La Charte africaine des droits de l’homme et des peuples, appelée également Charte de Banjul, a été adoptée par les États Membres africains de l’Organisation de l’Unité africaine en 1981;

elle est entrée en vigueur cinq ans après. Il convient de souligner que, comparée aux autres instruments régionaux relatifs aux droits de l’homme, la Charte est novatrice en faisant valoir les droits des «peuples». Elle ne mentionne pas expressément les minorités, mais la protection des droits des peuples qu’elle assure a été assimilée par la Commission africaine à une protection accordée aux minorités, comme il est examiné ci-après. De plus, à l’instar d’autres instruments internationaux relatifs aux droits de l’homme, la Charte contient diverses dispositions qui s’appliquent tout particulièrement aux membres de groupes minoritaires.

99 L’acte constitutif de l’Union africaine adopté par les chefs d’État et de gouvernement des États Membres de l’Organisation de l’Union africaine en juillet 2000 est entré en vigueur le 26 mai 2001.

Les droits individuels et ceux des peuples relèvent des dispositions générales contenues dans les articles 1, 2 et 26.

L’article 1 dispose que «les États membres de l’Organisation de l’Unité Africaine, parties à la présente Charte, reconnaissent les droits, devoirs et libertés énoncés dans cette Charte et s’engagent à adopter des mesures législatives ou autres pour les appliquer».

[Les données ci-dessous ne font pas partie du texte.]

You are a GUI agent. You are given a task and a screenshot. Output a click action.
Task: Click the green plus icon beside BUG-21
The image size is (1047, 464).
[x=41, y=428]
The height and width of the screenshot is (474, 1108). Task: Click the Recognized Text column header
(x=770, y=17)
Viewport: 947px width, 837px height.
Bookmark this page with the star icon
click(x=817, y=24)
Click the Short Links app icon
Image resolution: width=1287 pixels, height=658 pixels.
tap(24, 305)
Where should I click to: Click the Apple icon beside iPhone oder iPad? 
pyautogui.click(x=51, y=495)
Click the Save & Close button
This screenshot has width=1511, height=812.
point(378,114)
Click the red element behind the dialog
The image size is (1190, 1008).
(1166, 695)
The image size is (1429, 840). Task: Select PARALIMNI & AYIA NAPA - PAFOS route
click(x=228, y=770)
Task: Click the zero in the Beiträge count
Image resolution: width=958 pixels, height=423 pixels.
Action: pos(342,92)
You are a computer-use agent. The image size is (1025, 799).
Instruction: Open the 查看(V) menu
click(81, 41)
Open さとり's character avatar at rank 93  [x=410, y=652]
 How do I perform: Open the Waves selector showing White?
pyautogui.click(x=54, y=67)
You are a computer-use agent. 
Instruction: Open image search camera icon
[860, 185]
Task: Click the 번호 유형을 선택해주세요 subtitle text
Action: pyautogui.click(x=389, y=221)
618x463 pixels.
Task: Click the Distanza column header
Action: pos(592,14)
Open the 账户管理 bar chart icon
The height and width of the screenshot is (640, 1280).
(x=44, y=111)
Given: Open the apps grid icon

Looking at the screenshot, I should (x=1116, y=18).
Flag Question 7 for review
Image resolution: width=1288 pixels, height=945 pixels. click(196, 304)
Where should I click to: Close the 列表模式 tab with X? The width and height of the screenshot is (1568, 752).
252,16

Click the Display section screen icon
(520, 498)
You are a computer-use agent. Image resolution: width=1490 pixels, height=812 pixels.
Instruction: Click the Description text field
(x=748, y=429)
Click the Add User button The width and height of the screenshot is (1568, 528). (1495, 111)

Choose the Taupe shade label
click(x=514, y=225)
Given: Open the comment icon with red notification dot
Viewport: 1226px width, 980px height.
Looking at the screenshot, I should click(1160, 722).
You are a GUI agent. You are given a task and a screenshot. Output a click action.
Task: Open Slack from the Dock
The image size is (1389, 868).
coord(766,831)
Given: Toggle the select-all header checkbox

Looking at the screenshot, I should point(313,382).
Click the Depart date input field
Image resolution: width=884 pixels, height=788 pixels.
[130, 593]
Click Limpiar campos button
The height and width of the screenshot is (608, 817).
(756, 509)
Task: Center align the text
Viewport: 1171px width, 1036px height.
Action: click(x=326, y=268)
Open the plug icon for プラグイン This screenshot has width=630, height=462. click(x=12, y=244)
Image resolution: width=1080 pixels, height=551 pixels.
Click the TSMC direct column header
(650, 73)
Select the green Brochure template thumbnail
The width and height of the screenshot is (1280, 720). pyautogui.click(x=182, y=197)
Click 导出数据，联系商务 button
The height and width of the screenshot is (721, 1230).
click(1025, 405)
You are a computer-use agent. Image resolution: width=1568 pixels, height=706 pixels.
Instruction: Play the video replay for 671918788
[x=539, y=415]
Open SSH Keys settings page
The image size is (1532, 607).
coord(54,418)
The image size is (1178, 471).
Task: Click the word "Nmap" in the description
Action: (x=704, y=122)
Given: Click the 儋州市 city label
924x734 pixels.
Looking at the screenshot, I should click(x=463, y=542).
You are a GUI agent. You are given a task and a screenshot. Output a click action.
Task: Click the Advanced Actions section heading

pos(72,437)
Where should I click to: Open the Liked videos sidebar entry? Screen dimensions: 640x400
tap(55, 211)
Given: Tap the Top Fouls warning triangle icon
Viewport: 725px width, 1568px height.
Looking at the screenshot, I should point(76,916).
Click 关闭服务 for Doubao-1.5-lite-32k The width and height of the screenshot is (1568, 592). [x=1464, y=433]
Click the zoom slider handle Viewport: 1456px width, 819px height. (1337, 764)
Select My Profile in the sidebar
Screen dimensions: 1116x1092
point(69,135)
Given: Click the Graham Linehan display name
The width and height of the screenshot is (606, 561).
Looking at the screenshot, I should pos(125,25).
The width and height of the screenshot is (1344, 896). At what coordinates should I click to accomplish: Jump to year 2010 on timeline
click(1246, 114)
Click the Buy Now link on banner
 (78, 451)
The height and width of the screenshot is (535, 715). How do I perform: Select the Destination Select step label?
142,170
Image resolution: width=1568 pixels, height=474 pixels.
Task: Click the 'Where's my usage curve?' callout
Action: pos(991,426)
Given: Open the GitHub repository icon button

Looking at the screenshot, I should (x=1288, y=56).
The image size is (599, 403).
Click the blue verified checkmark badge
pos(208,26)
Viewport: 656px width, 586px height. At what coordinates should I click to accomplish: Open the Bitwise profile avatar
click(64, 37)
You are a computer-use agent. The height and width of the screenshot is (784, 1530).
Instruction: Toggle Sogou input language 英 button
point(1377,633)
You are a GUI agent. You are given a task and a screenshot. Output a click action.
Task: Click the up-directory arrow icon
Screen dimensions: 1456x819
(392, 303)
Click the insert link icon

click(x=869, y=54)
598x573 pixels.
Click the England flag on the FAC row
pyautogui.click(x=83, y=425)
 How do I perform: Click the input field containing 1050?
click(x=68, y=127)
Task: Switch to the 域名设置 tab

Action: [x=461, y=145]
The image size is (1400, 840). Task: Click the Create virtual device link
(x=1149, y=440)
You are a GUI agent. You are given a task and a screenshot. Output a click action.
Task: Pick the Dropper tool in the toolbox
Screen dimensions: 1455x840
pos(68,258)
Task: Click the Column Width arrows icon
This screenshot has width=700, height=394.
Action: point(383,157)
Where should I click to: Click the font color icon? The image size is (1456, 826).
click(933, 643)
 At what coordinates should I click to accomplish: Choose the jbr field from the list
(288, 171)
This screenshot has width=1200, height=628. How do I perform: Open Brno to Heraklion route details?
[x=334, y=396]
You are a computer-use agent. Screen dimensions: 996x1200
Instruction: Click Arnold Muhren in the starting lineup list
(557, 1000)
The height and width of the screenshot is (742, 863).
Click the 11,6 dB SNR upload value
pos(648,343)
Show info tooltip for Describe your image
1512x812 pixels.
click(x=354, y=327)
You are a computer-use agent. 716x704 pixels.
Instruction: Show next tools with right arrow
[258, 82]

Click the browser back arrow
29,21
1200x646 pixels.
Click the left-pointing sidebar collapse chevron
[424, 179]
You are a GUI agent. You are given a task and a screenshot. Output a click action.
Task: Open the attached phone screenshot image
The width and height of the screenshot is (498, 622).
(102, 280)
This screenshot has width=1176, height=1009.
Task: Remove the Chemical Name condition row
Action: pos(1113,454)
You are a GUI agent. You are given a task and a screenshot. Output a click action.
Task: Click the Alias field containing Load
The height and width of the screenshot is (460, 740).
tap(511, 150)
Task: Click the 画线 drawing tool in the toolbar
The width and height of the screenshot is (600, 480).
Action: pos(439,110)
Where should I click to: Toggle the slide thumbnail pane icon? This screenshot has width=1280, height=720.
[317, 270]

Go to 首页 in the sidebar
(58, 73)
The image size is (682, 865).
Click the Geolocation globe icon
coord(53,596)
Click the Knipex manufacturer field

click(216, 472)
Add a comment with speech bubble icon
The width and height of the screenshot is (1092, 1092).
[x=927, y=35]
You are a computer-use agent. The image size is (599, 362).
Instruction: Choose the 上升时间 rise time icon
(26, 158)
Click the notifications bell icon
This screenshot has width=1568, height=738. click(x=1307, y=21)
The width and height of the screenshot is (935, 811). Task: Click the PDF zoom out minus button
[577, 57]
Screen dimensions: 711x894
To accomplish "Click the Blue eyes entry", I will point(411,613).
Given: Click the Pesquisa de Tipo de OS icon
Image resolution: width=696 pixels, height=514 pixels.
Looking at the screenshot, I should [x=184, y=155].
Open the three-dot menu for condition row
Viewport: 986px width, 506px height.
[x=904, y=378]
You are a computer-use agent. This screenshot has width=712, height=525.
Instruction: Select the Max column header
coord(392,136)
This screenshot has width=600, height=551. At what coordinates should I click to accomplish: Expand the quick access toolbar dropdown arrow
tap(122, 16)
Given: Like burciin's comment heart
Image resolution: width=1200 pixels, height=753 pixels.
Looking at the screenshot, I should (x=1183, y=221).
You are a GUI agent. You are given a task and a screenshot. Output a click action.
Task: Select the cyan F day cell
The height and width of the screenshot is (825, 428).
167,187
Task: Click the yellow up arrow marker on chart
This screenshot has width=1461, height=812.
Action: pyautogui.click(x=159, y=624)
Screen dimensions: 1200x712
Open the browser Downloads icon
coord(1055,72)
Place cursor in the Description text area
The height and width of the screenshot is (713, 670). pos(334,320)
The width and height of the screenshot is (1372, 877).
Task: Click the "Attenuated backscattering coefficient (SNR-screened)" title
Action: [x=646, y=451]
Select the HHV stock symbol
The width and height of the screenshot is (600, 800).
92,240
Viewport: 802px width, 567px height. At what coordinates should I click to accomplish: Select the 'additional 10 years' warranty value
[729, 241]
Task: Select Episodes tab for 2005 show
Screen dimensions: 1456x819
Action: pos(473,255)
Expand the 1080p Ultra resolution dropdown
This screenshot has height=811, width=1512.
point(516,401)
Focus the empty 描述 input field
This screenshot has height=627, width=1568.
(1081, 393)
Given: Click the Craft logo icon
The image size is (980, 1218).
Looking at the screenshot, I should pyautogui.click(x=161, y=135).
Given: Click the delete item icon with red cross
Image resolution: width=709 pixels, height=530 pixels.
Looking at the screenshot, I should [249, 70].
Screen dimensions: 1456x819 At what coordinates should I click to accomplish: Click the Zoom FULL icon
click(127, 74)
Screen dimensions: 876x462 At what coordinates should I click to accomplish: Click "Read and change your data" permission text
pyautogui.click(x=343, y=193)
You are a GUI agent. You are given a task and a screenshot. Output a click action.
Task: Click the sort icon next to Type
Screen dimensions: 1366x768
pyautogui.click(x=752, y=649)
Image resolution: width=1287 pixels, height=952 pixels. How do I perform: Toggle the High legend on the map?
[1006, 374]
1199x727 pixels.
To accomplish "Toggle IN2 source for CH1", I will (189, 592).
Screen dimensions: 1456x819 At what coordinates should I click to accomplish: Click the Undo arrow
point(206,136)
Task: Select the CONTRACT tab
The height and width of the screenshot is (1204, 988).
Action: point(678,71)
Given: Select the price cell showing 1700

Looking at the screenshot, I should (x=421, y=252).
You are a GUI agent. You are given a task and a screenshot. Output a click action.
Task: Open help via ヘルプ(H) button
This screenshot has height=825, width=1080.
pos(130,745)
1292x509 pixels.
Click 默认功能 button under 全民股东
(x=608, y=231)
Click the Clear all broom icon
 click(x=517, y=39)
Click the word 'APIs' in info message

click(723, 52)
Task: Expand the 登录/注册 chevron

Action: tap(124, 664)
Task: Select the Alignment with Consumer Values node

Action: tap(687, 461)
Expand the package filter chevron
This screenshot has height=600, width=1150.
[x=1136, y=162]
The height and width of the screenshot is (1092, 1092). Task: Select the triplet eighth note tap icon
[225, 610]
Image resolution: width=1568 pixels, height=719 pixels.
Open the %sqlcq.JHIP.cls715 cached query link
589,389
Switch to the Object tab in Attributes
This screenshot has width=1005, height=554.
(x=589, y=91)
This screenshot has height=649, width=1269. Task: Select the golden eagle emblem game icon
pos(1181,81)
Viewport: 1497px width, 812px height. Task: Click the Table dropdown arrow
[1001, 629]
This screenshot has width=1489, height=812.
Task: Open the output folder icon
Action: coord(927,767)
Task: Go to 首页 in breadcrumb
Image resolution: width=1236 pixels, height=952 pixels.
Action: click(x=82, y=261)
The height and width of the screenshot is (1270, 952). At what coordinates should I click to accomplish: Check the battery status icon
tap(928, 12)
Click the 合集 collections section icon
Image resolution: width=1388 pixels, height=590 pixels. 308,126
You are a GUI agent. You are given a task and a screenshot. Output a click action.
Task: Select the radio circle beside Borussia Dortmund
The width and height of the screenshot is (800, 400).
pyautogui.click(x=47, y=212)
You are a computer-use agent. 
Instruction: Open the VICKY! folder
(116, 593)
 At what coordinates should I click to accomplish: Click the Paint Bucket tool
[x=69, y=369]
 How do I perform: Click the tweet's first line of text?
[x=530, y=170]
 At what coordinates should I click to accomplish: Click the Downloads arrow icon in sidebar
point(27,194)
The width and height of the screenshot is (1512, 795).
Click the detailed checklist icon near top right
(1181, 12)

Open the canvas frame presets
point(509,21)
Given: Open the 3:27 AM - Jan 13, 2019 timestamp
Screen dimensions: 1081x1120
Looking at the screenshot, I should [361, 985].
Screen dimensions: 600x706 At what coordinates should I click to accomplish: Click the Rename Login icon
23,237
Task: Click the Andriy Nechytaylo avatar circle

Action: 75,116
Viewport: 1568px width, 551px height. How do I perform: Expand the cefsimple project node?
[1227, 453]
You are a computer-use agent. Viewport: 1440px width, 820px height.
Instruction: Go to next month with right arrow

L’article 2 dispose que «toute personne a droit à la jouissance des droits et libertés reconnus et garantis dans la présente Charte sans distinction aucune, notamment de race, d’ethnie, de couleur, de sexe, de langue, de religion, d’opinion politique ou de toute autre opinion, d’origine nationale ou sociale, de fortune, de naissance ou de toute autre situation».

L’article 26 dispose que «les États parties à la présente Charte ont le devoir de garantir l’indépendance des Tribunaux et de permettre l’établissement et le perfectionnement d’institutions nationales appropriées chargées de la promotion et de la protection des droits et libertés garantis par la présente Charte».

Droits individuels

L’article 3 dispose que toutes les personnes bénéficient de l’égalité devant la loi et ont droit à une égale protection de la loi.

L’article 7 garantit le droit à un procès équitable. À cet égard, la Commission africaine des droits de l’homme et des peuples a rendu une décision portant sur la protection d’une minorité linguistique dans un État bilingue. La Commission a reconnu que «puisque tous les citoyens ne parlent pas couramment les deux langues, il incombe à l’État de s’assurer que, lorsqu’un procès se déroule dans une langue que l’accusé ne parle pas, celui-ci bénéficie de l’assistance d’un interprète. Ne pas le faire équivaut à une violation du droit à un procès équitable»100.

L’article 8 protège le droit de pratiquer la religion de son choix. La Commission a appliqué cette disposition pour protéger la minorité chrétienne au Soudan, constatant que l’État a violé le droit des auteurs de pratiquer leur religion au motif que les non-Musulmans n’ont pas le droit de prêcher ou de construire leurs églises et qu’ils sont harcelés, détenus arbitrairement et expulsés101.

L’article 12 garantit le droit de circuler librement et de choisir sa résidence à l’intérieur d’un État, le droit de quitter tout pays, y  compris le sien, et de revenir dans son pays et le droit de rechercher asile. Il interdit l’expulsion collective d’étrangers visant des «groupes nationaux, raciaux, ethniques ou religieux».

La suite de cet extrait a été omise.